Reverse Mortgages are a last resort loan
In some borrower’s cases they may be. For others they may not be. You may choose to use a reverse mortgage to help you cover your expenses while you wait for your retirement savings account to go back to their pre-recession levels. You may use it to help you through until home values recover and you can sell your home for a higher price. A reverse mortgage, like social security, medicare/Medicaid, IRs and 401-Ks, is an option in a retirement toolbox?and different situations require different tools.
Reverse Mortgages are expensive
Reverse mortgage fees are similar to those for any other mortgage product. The one additional fee is the Mortgage Insurance Premium, which is paid to the government mortgage insurance fund to protect you in the event the loan balance grows larger than the value of your home. The HECM Saver has practically eliminated the upfront MIP. Other traditional fees are also sometimes waived by the lender.
The bank owns your home
No, you continue to own your home. And when you pass on, your heirs own your home, though they must then pay back the reverse mortgage or sell the property and keep the remaining balance. If you are in arrears on taxes and insurance, you are in default and, to keep your home, you must work with the lender to catch up on your obligations.

Reverse Mortgage Terms

Current Rate

The current HECM reverse mortgage rate is often the rate quoted. It’s the base rate of the loan. From the initial current rate, monthly mip and indexes will be summed to give an APR.

Margin

The margin of the HECM Libor reverse mortgage is the initial rate in which the rate begins.
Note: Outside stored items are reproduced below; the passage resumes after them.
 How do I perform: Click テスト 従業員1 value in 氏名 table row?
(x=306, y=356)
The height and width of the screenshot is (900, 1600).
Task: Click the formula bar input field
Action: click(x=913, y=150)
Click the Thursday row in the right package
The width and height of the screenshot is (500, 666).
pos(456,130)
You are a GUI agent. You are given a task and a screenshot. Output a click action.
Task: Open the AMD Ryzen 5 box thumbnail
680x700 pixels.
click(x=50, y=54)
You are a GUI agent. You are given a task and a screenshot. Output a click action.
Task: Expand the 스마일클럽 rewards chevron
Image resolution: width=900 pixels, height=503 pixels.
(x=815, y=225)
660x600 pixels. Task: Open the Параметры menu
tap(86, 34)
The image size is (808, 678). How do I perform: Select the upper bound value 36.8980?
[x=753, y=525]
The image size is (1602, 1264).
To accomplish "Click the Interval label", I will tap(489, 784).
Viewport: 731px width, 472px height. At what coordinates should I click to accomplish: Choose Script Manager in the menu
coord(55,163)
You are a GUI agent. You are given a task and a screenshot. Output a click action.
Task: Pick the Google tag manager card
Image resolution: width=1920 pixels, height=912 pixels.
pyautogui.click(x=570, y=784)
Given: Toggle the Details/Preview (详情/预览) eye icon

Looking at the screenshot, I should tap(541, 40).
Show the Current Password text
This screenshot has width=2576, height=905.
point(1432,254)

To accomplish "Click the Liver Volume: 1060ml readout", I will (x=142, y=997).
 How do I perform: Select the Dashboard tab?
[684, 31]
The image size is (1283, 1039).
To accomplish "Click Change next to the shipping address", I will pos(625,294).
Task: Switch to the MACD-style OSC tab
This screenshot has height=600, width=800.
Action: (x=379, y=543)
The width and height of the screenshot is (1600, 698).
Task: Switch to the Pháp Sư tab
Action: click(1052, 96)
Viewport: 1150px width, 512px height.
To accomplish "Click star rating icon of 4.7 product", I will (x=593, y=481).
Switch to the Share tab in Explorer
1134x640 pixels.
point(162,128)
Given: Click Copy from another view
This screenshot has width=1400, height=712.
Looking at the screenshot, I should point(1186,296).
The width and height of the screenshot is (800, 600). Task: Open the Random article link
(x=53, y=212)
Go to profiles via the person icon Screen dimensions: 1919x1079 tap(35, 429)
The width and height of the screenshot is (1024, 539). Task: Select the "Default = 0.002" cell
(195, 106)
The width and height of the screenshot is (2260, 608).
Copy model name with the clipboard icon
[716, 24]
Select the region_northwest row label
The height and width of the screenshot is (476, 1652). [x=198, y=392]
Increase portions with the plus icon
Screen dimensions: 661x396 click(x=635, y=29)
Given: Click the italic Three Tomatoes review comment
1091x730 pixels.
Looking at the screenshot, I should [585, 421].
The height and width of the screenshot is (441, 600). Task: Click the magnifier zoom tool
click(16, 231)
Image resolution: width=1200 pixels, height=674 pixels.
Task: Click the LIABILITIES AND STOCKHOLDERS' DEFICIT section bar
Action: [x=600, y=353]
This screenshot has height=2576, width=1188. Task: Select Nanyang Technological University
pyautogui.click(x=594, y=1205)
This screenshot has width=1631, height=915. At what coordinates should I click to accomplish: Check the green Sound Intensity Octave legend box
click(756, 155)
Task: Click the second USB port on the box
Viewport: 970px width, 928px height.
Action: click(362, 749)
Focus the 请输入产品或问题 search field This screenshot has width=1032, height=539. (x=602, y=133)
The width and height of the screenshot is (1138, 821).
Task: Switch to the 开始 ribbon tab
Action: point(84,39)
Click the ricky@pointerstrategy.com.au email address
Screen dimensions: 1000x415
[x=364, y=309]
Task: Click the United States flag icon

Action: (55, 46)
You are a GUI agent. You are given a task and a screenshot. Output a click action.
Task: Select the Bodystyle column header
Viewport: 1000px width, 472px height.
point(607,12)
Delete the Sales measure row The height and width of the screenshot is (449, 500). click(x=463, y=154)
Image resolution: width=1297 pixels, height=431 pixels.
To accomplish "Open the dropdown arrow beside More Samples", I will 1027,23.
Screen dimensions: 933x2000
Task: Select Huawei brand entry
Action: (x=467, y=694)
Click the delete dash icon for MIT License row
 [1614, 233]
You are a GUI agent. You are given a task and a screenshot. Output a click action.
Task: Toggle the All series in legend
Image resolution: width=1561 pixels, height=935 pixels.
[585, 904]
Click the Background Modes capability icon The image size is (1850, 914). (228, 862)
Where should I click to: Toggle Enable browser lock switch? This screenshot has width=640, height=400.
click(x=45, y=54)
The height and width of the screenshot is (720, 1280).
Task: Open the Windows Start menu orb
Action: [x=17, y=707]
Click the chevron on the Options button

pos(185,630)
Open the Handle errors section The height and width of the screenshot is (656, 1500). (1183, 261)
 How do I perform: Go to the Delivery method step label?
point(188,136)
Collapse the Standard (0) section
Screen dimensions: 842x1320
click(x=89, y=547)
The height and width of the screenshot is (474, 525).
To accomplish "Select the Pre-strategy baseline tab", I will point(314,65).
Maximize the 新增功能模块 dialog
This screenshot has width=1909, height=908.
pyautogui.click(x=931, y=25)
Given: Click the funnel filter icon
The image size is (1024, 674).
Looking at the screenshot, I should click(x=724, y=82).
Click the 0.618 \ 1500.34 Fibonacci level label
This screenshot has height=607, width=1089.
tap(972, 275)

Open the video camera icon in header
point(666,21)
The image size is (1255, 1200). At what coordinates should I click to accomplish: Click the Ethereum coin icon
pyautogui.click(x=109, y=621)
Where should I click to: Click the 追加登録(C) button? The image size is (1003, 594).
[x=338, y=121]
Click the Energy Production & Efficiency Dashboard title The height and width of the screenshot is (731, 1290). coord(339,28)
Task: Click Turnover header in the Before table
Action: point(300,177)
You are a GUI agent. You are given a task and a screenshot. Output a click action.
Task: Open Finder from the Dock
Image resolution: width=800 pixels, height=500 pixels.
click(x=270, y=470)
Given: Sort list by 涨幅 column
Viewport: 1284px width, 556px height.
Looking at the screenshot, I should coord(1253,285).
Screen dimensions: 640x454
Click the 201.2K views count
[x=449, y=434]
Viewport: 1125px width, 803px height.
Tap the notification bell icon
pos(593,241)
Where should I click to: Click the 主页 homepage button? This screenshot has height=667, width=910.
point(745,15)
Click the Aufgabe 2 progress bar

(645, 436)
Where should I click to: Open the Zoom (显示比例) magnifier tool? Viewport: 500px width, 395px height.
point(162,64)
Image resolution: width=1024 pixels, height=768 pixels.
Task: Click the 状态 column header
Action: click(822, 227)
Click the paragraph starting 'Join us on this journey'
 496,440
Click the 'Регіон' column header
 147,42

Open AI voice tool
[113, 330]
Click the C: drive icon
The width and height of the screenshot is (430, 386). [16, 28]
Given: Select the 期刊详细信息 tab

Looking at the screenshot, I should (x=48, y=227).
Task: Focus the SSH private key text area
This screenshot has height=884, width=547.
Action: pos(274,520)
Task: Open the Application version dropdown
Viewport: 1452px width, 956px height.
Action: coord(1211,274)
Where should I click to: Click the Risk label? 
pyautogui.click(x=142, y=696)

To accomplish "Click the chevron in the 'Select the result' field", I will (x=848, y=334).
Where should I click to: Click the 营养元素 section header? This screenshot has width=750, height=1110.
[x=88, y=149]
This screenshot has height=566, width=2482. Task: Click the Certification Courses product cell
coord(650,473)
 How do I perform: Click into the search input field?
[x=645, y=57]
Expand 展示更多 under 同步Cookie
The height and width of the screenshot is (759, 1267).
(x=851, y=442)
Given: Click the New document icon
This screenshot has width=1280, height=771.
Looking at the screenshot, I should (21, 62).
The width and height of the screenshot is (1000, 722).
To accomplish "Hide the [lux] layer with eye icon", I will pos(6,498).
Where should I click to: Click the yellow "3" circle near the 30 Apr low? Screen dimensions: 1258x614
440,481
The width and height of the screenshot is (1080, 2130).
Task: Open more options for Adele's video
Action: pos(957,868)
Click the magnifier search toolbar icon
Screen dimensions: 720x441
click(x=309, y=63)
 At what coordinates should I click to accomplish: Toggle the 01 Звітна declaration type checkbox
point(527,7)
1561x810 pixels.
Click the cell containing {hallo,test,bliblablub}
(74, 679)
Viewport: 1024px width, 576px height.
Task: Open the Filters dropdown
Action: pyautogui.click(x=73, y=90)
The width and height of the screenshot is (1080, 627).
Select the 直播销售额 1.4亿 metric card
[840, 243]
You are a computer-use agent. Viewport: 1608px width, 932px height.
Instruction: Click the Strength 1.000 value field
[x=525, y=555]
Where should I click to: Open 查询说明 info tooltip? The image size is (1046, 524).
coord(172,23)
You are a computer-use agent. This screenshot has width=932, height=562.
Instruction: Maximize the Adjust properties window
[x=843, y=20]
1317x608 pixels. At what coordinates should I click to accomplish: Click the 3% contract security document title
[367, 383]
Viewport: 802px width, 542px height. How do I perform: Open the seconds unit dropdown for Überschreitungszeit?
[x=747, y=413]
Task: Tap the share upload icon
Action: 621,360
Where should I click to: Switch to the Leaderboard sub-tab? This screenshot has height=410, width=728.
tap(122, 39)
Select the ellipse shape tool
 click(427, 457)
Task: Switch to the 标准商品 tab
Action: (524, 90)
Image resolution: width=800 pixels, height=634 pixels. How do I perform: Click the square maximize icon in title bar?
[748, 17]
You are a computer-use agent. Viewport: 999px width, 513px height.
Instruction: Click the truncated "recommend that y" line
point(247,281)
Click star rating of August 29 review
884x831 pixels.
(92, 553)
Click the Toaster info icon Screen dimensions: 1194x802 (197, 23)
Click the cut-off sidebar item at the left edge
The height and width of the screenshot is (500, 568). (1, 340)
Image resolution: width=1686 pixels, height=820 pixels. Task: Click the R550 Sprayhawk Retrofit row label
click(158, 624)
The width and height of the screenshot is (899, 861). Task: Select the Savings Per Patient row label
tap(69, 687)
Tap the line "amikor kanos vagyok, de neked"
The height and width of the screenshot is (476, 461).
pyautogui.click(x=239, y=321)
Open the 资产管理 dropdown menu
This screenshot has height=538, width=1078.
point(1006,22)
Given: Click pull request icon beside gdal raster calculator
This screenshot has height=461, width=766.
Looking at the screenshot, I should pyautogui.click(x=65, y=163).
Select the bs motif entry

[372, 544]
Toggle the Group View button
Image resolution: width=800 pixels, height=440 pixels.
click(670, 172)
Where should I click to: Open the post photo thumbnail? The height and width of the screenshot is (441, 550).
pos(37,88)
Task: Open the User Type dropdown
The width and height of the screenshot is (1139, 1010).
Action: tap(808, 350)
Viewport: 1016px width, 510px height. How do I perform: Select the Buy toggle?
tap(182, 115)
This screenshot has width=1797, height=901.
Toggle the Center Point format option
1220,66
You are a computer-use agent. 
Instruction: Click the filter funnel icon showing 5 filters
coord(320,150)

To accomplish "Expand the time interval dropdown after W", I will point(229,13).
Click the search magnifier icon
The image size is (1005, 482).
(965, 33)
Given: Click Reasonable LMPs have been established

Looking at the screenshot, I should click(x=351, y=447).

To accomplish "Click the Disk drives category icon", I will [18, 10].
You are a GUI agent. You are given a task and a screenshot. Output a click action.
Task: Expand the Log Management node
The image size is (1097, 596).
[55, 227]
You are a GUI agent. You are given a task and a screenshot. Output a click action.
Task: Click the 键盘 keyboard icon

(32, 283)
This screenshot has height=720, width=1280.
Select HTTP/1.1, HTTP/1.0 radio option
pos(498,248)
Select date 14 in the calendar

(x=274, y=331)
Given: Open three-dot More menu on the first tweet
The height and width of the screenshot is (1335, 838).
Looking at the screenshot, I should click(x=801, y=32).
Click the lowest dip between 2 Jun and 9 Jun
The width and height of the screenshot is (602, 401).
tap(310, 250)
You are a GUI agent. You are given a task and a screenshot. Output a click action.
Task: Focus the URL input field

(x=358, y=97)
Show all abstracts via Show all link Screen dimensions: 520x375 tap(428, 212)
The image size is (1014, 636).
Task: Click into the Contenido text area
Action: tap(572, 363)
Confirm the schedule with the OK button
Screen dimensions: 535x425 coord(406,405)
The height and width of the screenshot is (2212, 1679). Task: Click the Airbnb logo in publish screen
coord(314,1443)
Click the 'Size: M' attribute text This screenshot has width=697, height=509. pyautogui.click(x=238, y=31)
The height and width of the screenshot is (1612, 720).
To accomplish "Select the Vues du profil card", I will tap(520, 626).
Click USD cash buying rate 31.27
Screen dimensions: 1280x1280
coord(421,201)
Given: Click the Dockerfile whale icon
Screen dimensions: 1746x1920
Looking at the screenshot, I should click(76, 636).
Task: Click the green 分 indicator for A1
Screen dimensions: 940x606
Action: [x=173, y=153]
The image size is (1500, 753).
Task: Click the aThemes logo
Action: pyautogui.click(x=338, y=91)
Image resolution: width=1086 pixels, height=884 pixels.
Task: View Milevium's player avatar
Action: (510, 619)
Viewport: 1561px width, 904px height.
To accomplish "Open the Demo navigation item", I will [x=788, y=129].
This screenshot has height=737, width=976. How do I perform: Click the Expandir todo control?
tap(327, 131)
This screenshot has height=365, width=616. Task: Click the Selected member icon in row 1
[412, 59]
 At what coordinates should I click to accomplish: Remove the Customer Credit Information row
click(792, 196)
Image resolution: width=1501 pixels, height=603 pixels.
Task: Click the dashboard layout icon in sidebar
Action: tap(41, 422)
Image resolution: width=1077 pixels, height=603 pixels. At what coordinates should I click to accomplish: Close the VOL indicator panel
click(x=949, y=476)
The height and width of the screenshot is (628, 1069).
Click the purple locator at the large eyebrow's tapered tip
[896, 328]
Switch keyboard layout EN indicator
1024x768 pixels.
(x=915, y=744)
This margin is set and will not fluctuate. At a minimum, the margin is the lowest an adjustable rate reverse mortgage can be.

Index

The index of the HECM Libor reverse mortgage is the rate that adjusts. The index plus the margin is the rate. The index changes monthly based upon the LIBOR, or the London Interbank Offered Rate.

Cash Lump Sum

A HECM Reverse Mortgage allows for the qualifying borrower to access his or her proceeds in a lump sum. In other words, the borrower is able to receive a check, or wire, for all the money available.

Line of Credit

A HECM Libor reverse mortgage allows for the borrower to keep his or her proceeds in a line of credit. This line of credit can be accessed through the lender. Any amount can be withdrawn up to once a month.

Monthly Servicing

Lenders or their agents provide servicing throughout the life of the HECM. Servicing includes sending you account statements, disbursing loan proceeds and making certain that you keep up with loan requirements such as paying real estate taxes and hazard insurance premium. Lenders may charge a monthly servicing fee of no more than $30 if the loan has an annually adjusting interest rate and $35 if the interest rate adjusts monthly. At loan origination, the lender sets aside the servicing fee and deducts the fee from your available funds. Each month the monthly servicing fee is added to your loan balance.